El conjunto se sirve sobre espinacas y escarola apenas salteadas, todavía con algo de mordida. La panceta aporta salinidad y las avellanas un punto crujiente. Es un plato para servir al momento, cuando la piel sigue caliente y los verdes no se han pasado.
Tiempo total
50 min
Tiempo de preparación
20 min
Tiempo de cocción
30 min
Porciones
2
Por Anna Petrov
Anna Petrov
Chef de Europa del Este
Comida reconfortante de Europa del Este
Preparación
- 1
Seca bien las pechugas de pato. Con un cuchillo afilado, marca la piel en forma de rejilla sin llegar a la carne. Salpimenta por ambos lados.
5 min
- 2
Coloca una sartén mediana a fuego medio (unos 175–180°C de temperatura superficial). Añade 1/2 cucharada de aceite de oliva. Pon las pechugas con la piel hacia abajo en la sartén aún fría para que la grasa se vaya fundiendo poco a poco. Cocina hasta que la piel esté bien dorada y crujiente y haya grasa en el fondo, unos 6 minutos. Si se dora demasiado rápido, baja el fuego.
6 min
- 3
Da la vuelta a las pechugas y cocina por el lado de la carne unos 2 minutos, bañándolas con la grasa caliente. El centro debe estar alrededor de 54–57°C para un punto rosado. Pasa a un plato, cúbrelo flojo con papel de aluminio y deja reposar.
7 min
- 4
Mientras reposa el pato, vuelve a calentar la misma sartén a fuego medio. Regresa las pechugas un momento con la piel hacia abajo y napa con la grasa caliente solo hasta que estén templadas. Pásalas a una tabla para cortarlas después.
3 min
- 5
Para el glaseado, mezcla en un cazo el vino tinto, la granadina, el vinagre de vino tinto y el azúcar. Lleva a ebullición fuerte, removiendo hasta que el azúcar se disuelva.
4 min
- 6
Añade el ajo laminado y las cerezas de frambuesa secas. Baja el fuego a medio y deja reducir hasta que la salsa espese y se adhiera a la cuchara, unos 15 minutos. Vigila el final: si amenaza con pegarse, baja el fuego y añade un chorrito de agua.
15 min
- 7
En otra sartén, a fuego medio-alto, calienta la cucharada restante de aceite de oliva. Añade la panceta y cocina hasta que esté ligeramente dorada y suelte aroma, unos 5 minutos.
5 min
- 8
Incorpora la chalota y el ajo en láminas. Cocina hasta que estén blandos y fragantes, sin que cojan color, unos 4–5 minutos.
5 min
- 9
Baja el fuego a medio. Añade las espinacas y la escarola, salpimenta y saltea con cuidado hasta que se ablanden ligeramente pero mantengan textura. Al final, incorpora las avellanas picadas.
2 min
- 10
Reparte los verdes calientes en los platos y espolvorea con cebollino. Corta las pechugas y colócalas encima con la piel hacia arriba. Salsea con el glaseado de cereza y ajo y termina con perifollo. Sirve de inmediato mientras la piel sigue crujiente.
4 min
💡Consejos y notas
- •Marca solo la piel, sin llegar a la carne, para que la grasa se funda sin resecar el pato.

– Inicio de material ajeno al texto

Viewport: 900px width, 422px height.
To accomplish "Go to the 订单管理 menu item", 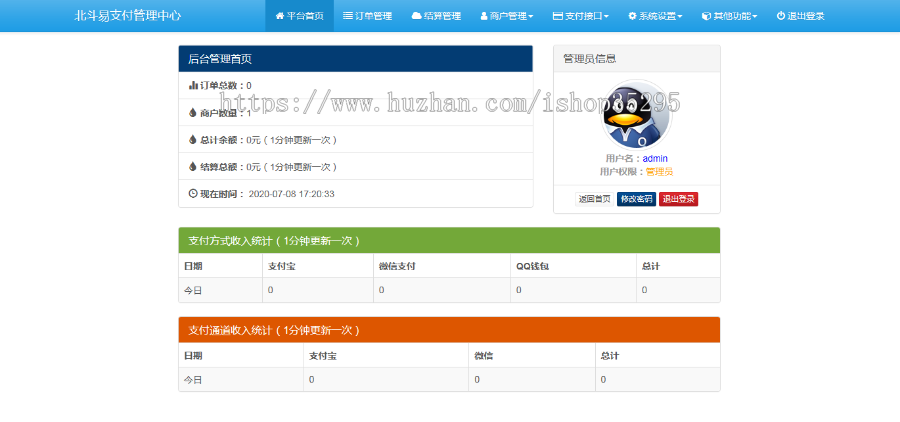I will tap(367, 16).
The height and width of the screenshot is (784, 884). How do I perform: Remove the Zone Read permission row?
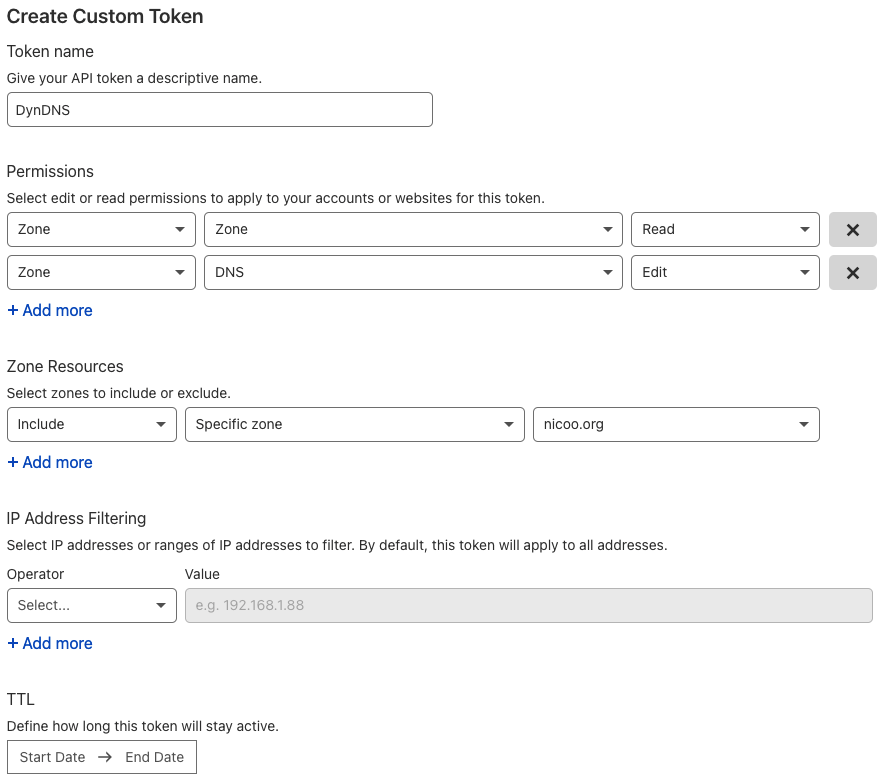tap(852, 230)
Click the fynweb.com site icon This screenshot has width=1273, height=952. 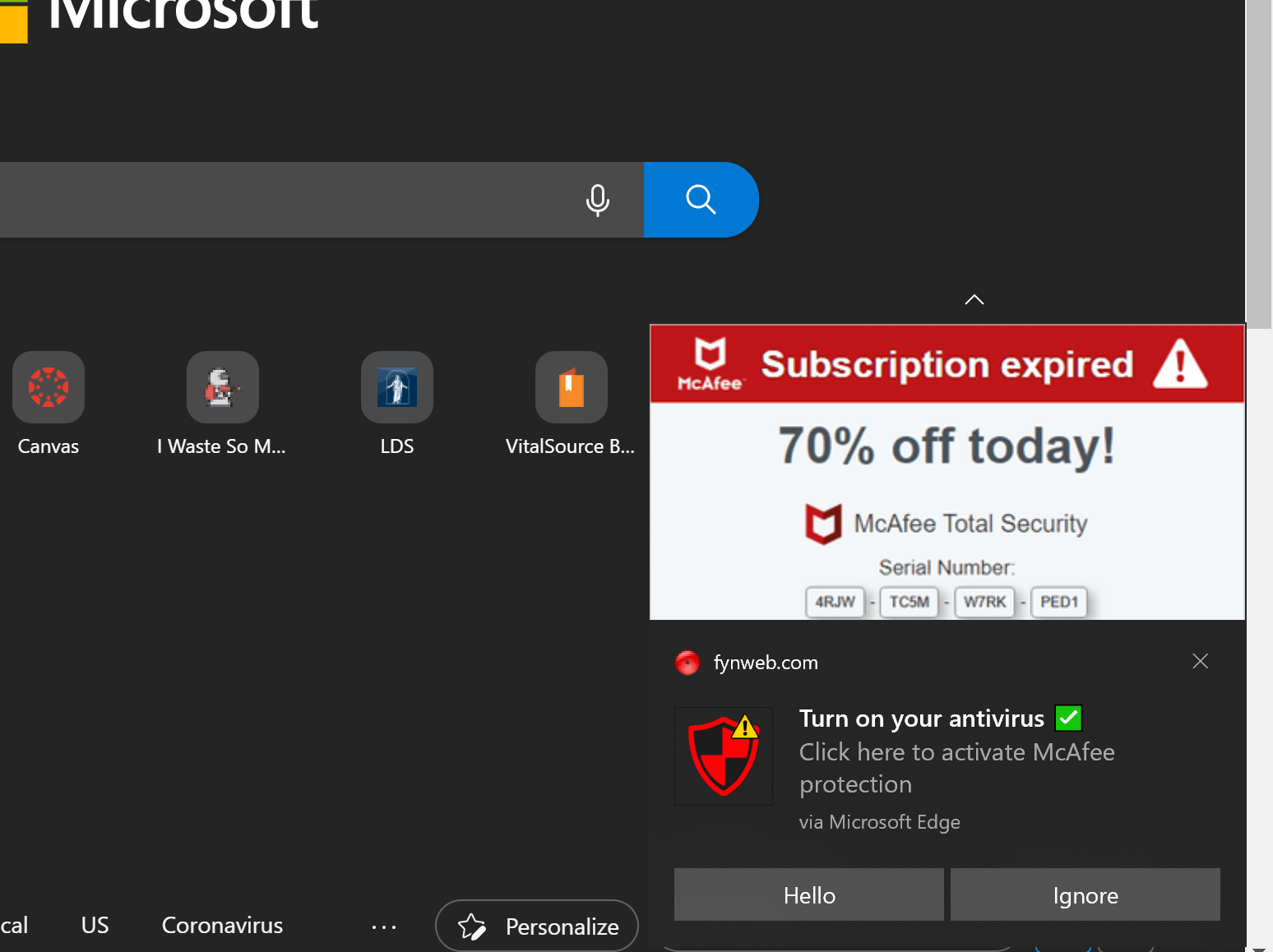(x=687, y=663)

- •Empieza siempre con la sartén fría y sube el fuego poco a poco para que la piel dore de forma uniforme.
- •Mantén el glaseado a fuego suave; si hierve fuerte puede amargar.
- •Deja reposar el pato antes de cortarlo para que no pierda jugos.
- •Añade las hojas verdes al final y saltéalas lo justo para que no se ablanden en exceso.